You can easily download the Wireshark from their official website i.e. Wireshark.org. If you are using Kali Linux, then the Wireshark is already pre-installed in it.
When you run the Wireshark program, the Wireshark graphical user interface will be displayed where you need to select the interface first, suppose here we selected Wi-Fi because we are connected to a Wi-Fi network at this stage.
Initially, no data will be displayed in various windows but as soon as some one opens any site or sent any request (GET or POST) Wireshark immediately captures that request along with all the details as per below screenshot.
The Wireshark interface has five major components:
- The command menus are standard pull down menus located at the top of the window. Of interest to us now are the File and Capture menus. The File menu allows you to save captured packet data or open a file containing previously captured packet data, and exit the Wireshark application. The Capture menu allows you to begin packet capture.

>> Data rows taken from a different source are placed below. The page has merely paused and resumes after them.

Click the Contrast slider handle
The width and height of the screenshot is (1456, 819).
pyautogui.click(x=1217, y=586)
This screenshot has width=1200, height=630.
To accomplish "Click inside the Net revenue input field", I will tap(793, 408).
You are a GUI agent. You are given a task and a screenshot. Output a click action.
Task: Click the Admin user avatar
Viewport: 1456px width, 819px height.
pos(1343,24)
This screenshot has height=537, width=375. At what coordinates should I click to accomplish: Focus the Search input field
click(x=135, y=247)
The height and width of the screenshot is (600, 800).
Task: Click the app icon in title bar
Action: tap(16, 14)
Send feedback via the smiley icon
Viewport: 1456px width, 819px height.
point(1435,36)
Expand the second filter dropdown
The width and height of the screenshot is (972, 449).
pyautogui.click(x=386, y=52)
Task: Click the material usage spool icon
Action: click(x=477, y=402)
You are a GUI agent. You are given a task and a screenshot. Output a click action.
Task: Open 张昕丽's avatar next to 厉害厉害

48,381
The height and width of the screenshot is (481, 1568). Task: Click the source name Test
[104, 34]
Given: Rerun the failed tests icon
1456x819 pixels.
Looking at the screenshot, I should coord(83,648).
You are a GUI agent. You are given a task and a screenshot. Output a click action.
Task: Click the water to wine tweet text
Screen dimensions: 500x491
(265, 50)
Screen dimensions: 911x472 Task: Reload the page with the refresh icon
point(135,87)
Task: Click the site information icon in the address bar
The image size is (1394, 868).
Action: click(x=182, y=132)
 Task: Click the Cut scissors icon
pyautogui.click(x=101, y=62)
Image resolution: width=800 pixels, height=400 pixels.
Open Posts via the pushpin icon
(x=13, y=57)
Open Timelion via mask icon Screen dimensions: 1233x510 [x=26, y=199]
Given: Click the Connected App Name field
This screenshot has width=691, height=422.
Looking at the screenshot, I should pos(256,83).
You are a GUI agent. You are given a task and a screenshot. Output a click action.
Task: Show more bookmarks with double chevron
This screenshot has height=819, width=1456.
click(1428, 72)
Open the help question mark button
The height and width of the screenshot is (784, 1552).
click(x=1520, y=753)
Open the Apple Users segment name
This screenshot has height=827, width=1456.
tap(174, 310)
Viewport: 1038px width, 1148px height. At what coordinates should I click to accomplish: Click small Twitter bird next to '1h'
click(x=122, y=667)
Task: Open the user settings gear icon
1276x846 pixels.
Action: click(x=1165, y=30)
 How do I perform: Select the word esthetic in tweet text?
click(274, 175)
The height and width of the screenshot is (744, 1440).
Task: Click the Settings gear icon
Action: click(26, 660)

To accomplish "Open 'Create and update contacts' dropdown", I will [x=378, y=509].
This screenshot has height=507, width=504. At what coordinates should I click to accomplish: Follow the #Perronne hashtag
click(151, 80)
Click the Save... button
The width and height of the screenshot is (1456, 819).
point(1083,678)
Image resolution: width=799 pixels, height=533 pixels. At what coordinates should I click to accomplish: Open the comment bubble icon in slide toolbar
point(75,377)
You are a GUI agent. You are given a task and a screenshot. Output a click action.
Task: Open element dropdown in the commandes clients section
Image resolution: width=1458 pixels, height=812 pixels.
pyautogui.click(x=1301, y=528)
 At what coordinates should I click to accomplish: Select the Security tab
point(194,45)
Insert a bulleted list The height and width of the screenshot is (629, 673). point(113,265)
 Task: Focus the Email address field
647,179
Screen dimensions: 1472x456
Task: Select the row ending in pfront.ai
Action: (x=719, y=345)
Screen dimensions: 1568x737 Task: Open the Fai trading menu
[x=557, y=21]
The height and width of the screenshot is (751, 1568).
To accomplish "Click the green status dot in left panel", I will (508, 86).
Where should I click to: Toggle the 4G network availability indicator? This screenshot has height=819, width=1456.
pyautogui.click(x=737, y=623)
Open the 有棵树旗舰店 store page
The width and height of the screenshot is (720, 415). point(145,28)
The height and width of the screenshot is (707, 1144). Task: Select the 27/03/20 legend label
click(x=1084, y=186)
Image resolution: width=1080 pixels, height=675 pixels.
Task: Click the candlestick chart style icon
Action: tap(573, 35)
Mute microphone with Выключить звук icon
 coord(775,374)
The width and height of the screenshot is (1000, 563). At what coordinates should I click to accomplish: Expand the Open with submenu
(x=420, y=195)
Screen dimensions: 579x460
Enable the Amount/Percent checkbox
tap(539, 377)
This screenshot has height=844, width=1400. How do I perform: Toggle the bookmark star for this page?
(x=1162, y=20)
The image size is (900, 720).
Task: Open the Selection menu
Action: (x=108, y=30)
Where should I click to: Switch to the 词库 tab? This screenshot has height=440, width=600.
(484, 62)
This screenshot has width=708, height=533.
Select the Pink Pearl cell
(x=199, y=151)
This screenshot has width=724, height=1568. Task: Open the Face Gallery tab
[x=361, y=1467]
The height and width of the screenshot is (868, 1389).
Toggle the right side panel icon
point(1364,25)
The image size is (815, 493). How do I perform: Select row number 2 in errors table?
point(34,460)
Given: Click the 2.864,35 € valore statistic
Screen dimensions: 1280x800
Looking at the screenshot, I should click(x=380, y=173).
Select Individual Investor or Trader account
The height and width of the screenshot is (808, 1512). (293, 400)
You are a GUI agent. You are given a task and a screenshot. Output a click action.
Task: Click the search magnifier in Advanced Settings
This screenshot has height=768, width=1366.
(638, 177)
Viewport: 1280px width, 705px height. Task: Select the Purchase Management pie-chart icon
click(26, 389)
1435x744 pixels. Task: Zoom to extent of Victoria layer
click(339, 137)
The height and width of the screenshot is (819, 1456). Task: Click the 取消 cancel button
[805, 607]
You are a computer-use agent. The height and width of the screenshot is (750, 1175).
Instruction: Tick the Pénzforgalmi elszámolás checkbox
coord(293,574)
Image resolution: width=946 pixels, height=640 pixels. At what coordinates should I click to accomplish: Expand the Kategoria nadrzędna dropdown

- The packet-listing window displays a one-line summary for each packet captured, including the packet number (assigned by Wireshark; this is not a packet number contained in any protocol’s header), the time at which the packet was captured, the packet’s source and destination addresses, the protocol type, and protocol-specific information contained in the packet. The packet listing can be sorted according to any of these categories by clicking on a column name. The protocol type field lists the highest level protocol that sent or received this packet, i.e., the protocol that is the source or ultimate sink for this packet.
- The packet-header details window provides details about the packet selected (highlighted) in the packet listing window. (To select a packet in the packet listing window, place the cursor over the packet’s one-line summary in the packet listing window and click with the left mouse button.). These details include information about the Ethernet frame and IP datagram that contains this packet. The amount of Ethernet and IP-layer detail displayed can be expanded or minimized by clicking on the right-pointing or down-pointing arrowhead to the left of the Ethernet frame or IP datagram line in the packet details window. If the packet has been carried over TCP or UDP, TCP or UDP details will also be displayed, which can similarly be expanded or minimized. Finally, details about the highest level protocol that sent or received this packet are also provided.
- The packet-contents window displays the entire contents of the captured frame, in both ASCII and hexadecimal format.
- Towards the top of the Wireshark graphical user interface, is the packet display filter field, into which a protocol name or other information can be entered in order to filter the information displayed in the packet-listing window (and hence the packet-header and packet-contents windows).